Investigators have determined that blocking the uptake of large amounts of cholesterol by specialized receptors in the brain can have negative effects on the cancer's ability to grow and expand. These data could conceivably be organized into a new therapy against the disease.
Study researchers at the UCLA Jonsson Comprehensive Cancer Center (JCCC) say that glioblastomas are among the deadliest, fastest-acting brain malignancies ever discovered. Generally, patients succumb to their conditions in just three months.
This research focused on the actions of the mutated epidermal growth factor receptor (EGFR), one of the most commonly-activated oncogenes in the human body. Using a combination of research methods, the UCLA team managed to uncover a new mechanism through which EGFR acts.
Via this method, the factor can easily destroy regulatory mechanisms that are usually at work within cells, preventing them from mutating out of control, and triggering a death signal once the cell has outlived its purpose or usefulness.
When EGFR acts, these mechanisms are thrown into disarray or shutdown completely. This allows damaged cells to multiply out of control, producing clumps known as tumors. In glioblastomas, the factor goes out of its way to ensure the cancer cells are fed large amounts of cholesterol.
By disabling this capability, experts may succeed in delaying the growth of the dangerous tumors, at least while other treatment methods are tested, says Dr. Paul Mischel, the senior author of the study.

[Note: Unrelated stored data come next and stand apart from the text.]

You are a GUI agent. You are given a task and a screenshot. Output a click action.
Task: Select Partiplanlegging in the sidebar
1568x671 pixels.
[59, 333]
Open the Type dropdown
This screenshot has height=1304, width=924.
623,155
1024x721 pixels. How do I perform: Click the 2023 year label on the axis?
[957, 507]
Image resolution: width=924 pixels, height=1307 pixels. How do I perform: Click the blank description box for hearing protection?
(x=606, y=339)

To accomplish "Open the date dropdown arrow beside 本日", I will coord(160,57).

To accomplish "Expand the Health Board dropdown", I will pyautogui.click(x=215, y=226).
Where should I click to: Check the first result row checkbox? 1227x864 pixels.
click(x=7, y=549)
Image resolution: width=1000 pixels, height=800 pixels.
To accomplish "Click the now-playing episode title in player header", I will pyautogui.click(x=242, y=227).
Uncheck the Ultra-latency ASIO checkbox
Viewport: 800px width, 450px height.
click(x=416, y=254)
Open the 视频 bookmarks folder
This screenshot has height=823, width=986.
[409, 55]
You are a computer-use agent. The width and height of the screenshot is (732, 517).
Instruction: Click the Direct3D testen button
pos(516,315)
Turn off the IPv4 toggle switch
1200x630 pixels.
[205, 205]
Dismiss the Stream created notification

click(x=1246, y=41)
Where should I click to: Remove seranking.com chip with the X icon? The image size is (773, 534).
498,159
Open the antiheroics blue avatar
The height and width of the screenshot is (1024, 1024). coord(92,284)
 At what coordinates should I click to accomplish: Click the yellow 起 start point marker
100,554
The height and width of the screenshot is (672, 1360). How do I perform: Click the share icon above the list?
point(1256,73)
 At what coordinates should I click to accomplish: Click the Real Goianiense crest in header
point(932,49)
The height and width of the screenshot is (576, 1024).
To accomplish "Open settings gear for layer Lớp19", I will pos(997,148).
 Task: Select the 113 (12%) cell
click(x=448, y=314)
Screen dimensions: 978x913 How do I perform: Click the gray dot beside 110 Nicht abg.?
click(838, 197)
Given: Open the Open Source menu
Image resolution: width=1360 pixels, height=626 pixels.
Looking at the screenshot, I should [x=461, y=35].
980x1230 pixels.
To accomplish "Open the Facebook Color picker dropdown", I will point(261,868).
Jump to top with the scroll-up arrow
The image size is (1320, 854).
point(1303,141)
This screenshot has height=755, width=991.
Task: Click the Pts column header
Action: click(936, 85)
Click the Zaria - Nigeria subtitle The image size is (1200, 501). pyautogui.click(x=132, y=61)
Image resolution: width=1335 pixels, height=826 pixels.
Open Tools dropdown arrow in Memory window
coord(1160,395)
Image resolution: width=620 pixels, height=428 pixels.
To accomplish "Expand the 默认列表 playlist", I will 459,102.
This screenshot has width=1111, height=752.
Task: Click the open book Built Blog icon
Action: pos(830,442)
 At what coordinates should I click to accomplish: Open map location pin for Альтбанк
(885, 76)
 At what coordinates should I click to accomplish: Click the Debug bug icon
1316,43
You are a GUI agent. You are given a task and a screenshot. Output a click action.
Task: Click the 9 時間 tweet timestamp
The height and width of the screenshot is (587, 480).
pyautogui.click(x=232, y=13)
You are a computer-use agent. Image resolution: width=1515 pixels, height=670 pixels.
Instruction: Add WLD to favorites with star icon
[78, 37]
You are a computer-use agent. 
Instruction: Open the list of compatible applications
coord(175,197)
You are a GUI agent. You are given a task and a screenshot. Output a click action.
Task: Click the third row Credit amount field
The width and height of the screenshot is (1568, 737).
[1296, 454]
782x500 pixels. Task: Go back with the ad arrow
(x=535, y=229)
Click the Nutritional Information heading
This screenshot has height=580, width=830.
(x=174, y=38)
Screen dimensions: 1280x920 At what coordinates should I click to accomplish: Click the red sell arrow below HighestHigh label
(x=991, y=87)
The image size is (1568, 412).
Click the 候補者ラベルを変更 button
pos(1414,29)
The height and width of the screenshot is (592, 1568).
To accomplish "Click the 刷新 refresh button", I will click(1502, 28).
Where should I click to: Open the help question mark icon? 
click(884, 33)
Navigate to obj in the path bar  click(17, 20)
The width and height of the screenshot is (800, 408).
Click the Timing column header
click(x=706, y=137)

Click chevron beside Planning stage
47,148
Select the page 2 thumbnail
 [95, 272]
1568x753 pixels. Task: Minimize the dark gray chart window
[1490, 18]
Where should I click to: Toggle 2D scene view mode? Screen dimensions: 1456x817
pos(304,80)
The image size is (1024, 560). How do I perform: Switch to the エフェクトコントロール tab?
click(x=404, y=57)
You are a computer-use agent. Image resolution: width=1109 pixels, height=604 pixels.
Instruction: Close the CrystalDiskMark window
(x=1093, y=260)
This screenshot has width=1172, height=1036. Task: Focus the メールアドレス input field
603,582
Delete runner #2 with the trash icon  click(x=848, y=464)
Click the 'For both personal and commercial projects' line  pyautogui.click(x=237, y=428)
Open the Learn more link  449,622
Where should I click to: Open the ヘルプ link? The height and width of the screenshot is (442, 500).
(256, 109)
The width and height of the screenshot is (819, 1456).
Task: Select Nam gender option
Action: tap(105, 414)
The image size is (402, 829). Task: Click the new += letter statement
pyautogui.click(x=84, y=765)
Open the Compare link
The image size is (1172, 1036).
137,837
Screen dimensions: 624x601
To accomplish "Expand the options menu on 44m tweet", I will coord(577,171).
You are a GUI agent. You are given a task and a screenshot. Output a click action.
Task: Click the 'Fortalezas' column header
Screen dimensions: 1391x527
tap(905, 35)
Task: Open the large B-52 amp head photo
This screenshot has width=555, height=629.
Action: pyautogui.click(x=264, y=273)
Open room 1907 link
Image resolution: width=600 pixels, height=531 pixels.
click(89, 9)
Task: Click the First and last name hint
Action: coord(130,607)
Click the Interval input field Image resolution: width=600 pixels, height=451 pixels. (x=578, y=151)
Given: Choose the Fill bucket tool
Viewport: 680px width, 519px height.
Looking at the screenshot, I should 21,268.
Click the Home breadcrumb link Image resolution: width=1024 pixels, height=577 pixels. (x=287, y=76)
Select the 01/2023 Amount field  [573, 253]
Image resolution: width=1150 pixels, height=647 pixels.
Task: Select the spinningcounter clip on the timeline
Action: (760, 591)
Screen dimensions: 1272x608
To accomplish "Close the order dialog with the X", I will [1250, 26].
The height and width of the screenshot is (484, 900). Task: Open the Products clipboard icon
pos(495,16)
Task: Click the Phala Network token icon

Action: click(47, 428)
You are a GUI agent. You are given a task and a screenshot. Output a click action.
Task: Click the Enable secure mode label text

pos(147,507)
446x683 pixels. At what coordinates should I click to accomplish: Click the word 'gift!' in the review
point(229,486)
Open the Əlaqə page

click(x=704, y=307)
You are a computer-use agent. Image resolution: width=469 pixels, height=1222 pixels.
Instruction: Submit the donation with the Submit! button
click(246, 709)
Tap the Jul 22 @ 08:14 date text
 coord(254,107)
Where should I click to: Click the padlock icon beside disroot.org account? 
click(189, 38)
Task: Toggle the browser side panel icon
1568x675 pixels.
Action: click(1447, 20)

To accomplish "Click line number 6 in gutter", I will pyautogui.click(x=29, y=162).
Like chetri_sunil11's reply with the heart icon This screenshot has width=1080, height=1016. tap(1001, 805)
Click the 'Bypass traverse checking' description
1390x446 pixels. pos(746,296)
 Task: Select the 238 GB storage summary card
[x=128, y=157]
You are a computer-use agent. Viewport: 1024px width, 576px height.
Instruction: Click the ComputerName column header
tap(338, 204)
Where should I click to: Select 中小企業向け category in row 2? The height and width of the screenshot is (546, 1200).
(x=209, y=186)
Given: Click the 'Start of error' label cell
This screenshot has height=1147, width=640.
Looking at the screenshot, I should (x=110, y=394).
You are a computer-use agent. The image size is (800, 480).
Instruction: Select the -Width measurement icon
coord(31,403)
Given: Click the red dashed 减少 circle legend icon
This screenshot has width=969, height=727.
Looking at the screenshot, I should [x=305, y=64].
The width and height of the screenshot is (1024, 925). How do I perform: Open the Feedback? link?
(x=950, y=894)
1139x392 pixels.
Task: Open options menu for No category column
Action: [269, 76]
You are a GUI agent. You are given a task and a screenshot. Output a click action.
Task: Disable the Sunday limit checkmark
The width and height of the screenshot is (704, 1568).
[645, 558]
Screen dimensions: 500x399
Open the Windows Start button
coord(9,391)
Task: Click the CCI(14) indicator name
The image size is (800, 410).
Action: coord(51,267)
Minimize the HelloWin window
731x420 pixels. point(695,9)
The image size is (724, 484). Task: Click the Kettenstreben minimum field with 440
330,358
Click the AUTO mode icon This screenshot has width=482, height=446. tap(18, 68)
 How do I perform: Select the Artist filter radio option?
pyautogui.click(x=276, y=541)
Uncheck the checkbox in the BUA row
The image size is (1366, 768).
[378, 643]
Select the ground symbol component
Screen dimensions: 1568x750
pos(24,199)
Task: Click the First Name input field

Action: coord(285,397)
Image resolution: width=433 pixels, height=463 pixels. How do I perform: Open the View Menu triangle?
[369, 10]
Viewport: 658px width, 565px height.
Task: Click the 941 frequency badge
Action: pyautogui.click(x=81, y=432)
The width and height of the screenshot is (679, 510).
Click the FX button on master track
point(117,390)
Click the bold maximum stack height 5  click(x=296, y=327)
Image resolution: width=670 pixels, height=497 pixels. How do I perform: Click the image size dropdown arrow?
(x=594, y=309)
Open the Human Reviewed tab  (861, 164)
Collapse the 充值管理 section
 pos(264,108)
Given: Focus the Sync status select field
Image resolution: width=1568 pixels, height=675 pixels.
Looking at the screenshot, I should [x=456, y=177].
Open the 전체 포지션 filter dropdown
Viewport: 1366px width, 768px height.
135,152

The expert also holds an appointment as a professor of pathology and laboratory medicine and of molecular and medical pharmacology at UCLA, and as a researcher at the JCCC. Details of the study appear in the September 15 issue of the medical journal Cancer Discovery,
“Our study found that the mutant EGFR hijacks this system, enabling cancer cells to import large amounts of cholesterol through the LDL receptor. This study identifies the LDL receptor as a key regulator of cancer cell growth and survival and as a potential drug target,” Mischel explains.
Usually, the LDL receptor does not allow the intake of too much cholesterol, but its regular function is undermined by EGFRvIII, a special form of the standard growth factor. By acting on LDL, experts could essentially become capable of starving tumors to death.